Find the given inverse transform. $$\mathscr{L}^{-1}\left\{\frac{5}{5^{2}+49}\right\}$$

Answer

**step1** Understanding the Problem

The problem asks us to find the inverse Laplace transform of the function $$\frac{5}{s^2 + 49}$$. This means we need to find a function of 't' whose Laplace transform is the given expression.

**step2** Identifying the Standard Form

We recognize that the given expression resembles the standard Laplace transform form for a sine function. The general form for the Laplace transform of $$\sin(at)$$ is $$\mathscr{L}\{\sin(at)\} = \frac{a}{s^2 + a^2}$$.

**step3** Determining the Value of 'a'

By comparing the denominator of our given function, $$s^2 + 49$$, with the denominator of the standard form, $$s^2 + a^2$$, we can deduce the value of $$a^2$$.
Here, $$a^2 = 49$$.
To find 'a', we take the square root of 49.
$$a = \sqrt{49} = 7$$.

**step4** Adjusting the Numerator

For the inverse Laplace transform to directly yield $$\sin(at)$$, the numerator must be 'a'. In our case, 'a' is 7, but the given numerator is 5.
We can adjust the expression by factoring out the constant 5 and introducing the required 'a' (which is 7) in the numerator.
We can rewrite $$\frac{5}{s^2 + 49}$$ as $$\frac{5}{7} \times \frac{7}{s^2 + 49}$$. This maintains the original value since the '7' in the numerator and denominator would cancel out.

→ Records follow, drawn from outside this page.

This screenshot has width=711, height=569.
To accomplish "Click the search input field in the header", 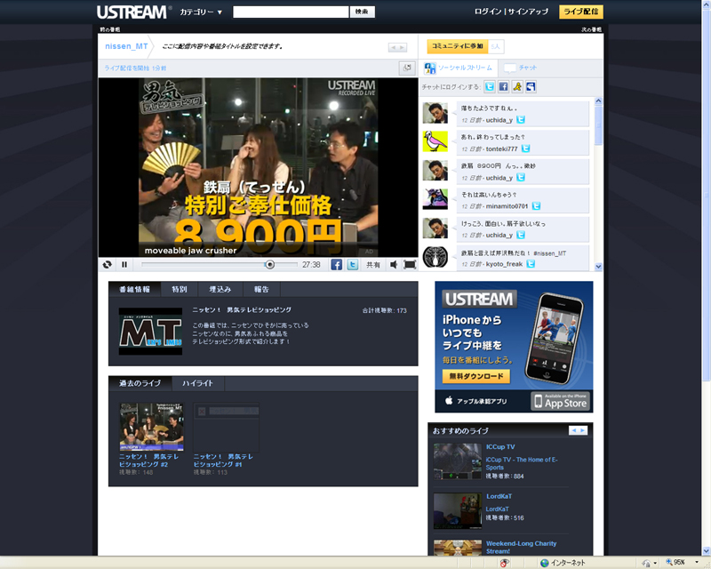I will click(291, 12).
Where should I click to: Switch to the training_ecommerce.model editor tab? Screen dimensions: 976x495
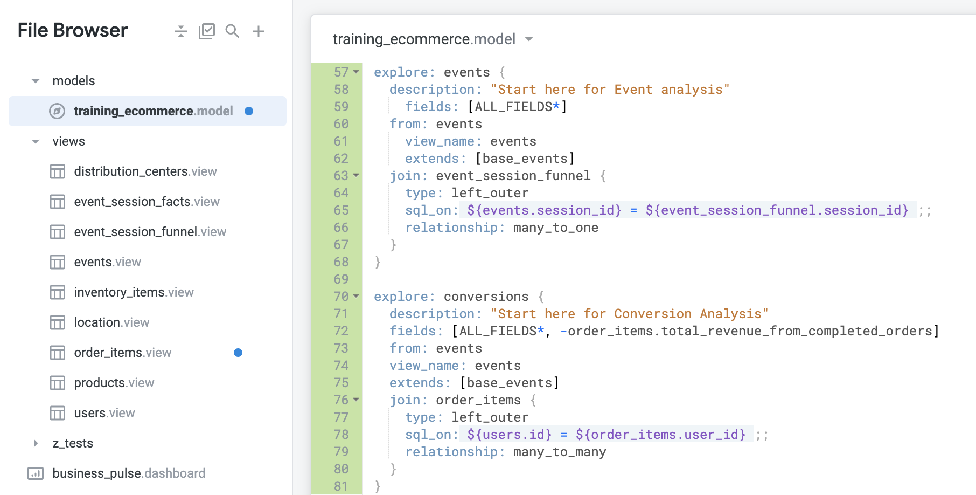point(423,39)
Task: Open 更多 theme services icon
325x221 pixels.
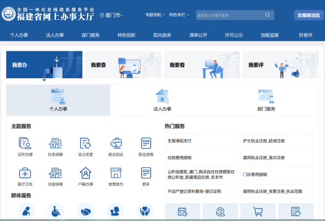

**step5** Applying the Linearity Property of Inverse Laplace Transform

The inverse Laplace transform is a linear operation. This means that if we have a constant multiplied by a function, we can take the constant outside the inverse Laplace transform.
So, $$\mathscr{L}^{-1}\left\{\frac{5}{7} \times \frac{7}{s^2 + 49}\right\}$$ becomes $$\frac{5}{7} \mathscr{L}^{-1}\left\{\frac{7}{s^2 + 49}\right\}$$.

**step6** Computing the Inverse Transform of the Standard Form

Now we need to find the inverse Laplace transform of $$\frac{7}{s^2 + 49}$$.
This expression is exactly in the form $$\frac{a}{s^2 + a^2}$$ where $$a=7$$.
Therefore, its inverse Laplace transform is $$\sin(7t)$$.

**step7** Final Solution

Combining the results from Step 5 and Step 6, we substitute $$\sin(7t)$$ back into the expression:
$$\frac{5}{7} \times \sin(7t)$$
So, the inverse Laplace transform of $$\frac{5}{s^2 + 49}$$ is $$\frac{5}{7} \sin(7t)$$.